4. **Factor the expression:** Now we need to find values for 'p' that make this true. We can solve this like a puzzle by factoring! We need two numbers that multiply to -4 and add up to 3.
After a bit of thinking, the numbers are 4 and -1.
So, we can rewrite the equation as: $(p + 4)(p - 1) = 0$.

5. **Find the possible values for 'p':** For two things multiplied together to be zero, one of them (or both!) must be zero.
* If $(p + 4) = 0$, then $p = -4$.
* If $(p - 1) = 0$, then $p = 1$.

6. **Check the options:** So, the possible values for 'p' are 1 and -4. Let's look at the given choices:
(1) 1
(2) -3
(3) -4
(4) Either (1) or (3)

Our answers, 1 and -4, match options (1) and (3). So, option (4) is the correct answer because it includes both possibilities!

Alternative answer

Answer: (4) Either (1) or (3) Explain
This is a question about the Remainder Theorem, which helps us find the remainder when a polynomial is divided by a linear expression . The solving step is:

1. **Understand the Remainder Theorem:** This theorem tells us a cool shortcut! If you have a polynomial (that's an expression like $x^2 + 3x - 3$) and you divide it by something like $(x - p)$, the remainder you get is the same as what you'd get if you just plugged 'p' into the polynomial. So, if our polynomial is $P(x) = x^2 + 3x - 3$, and we divide it by $(x - p)$, the remainder is $P(p)$.

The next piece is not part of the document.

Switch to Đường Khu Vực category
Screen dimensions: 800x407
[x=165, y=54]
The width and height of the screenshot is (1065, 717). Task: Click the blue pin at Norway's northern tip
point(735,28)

2. **Set up the equation:** The problem tells us the remainder is 1. So, according to the Remainder Theorem, $P(p)$ must be equal to 1.
Let's put 'p' into our polynomial $P(x)$:
$p^2 + 3p - 3 = 1$

3. **Solve for 'p':** Now we have a simple equation to solve for 'p'.
First, let's move the '1' to the other side to make the equation equal to zero:
$p^2 + 3p - 3 - 1 = 0$
$p^2 + 3p - 4 = 0$

This is a quadratic equation! We can solve it by factoring. We need two numbers that multiply to -4 and add up to 3. Those numbers are 4 and -1.
So, we can write the equation as:
$(p + 4)(p - 1) = 0$

For this multiplication to be zero, one of the parts in the parentheses must be zero.
So, either $p + 4 = 0$ (which means $p = -4$)
Or $p - 1 = 0$ (which means $p = 1$)

4. **Check the options:** We found two possible values for $p$: 1 and -4. Looking at the choices, option (1) is 1, and option (3) is -4. Option (4) says "Either (1) or (3)", which perfectly matches our findings!

Alternative answer

Answer: (4) Either (1) or (3) Explain
This is a question about **the Remainder Theorem in polynomials**. The solving step is:

1. **Understand the Remainder Theorem**: This cool theorem tells us that when you divide a polynomial, let's call it $f(x)$, by a term like $(x - a)$, the remainder you get is just $f(a)$. It's a neat shortcut!
2. **Identify our polynomial and divisor**: Our polynomial is $f(x) = x^2 + 3x - 3$. We are dividing it by $(x - p)$. This means in our case, the 'a' from the theorem is 'p'.
3. **Use the given remainder**: The problem says the remainder is 1. So, according to the Remainder Theorem, if we plug 'p' into our polynomial, the result should be 1. That means $f(p) = 1$.
4. **Set up the equation**: Let's replace 'x' with 'p' in our polynomial and set it equal to 1:
$p^2 + 3p - 3 = 1$
5. **Solve for 'p'**:
First, let's get all the numbers on one side to make a standard quadratic equation:
$p^2 + 3p - 3 - 1 = 0$
$p^2 + 3p - 4 = 0$
Now, we need to find two numbers that multiply to -4 and add up to 3. Those numbers are 4 and -1.
So, we can factor the equation like this:
$(p + 4)(p - 1) = 0$
This means either $(p + 4)$ must be 0, or $(p - 1)$ must be 0.
If $p + 4 = 0$, then $p = -4$.
If $p - 1 = 0$, then $p = 1$.
6. **Check the answer choices**: Our possible values for 'p' are 1 and -4. Looking at the options:
(1) 1
(2) -3
(3) -4
(4) Either (1) or (3)
Since both 1 and -4 are solutions we found, option (4) is the correct answer!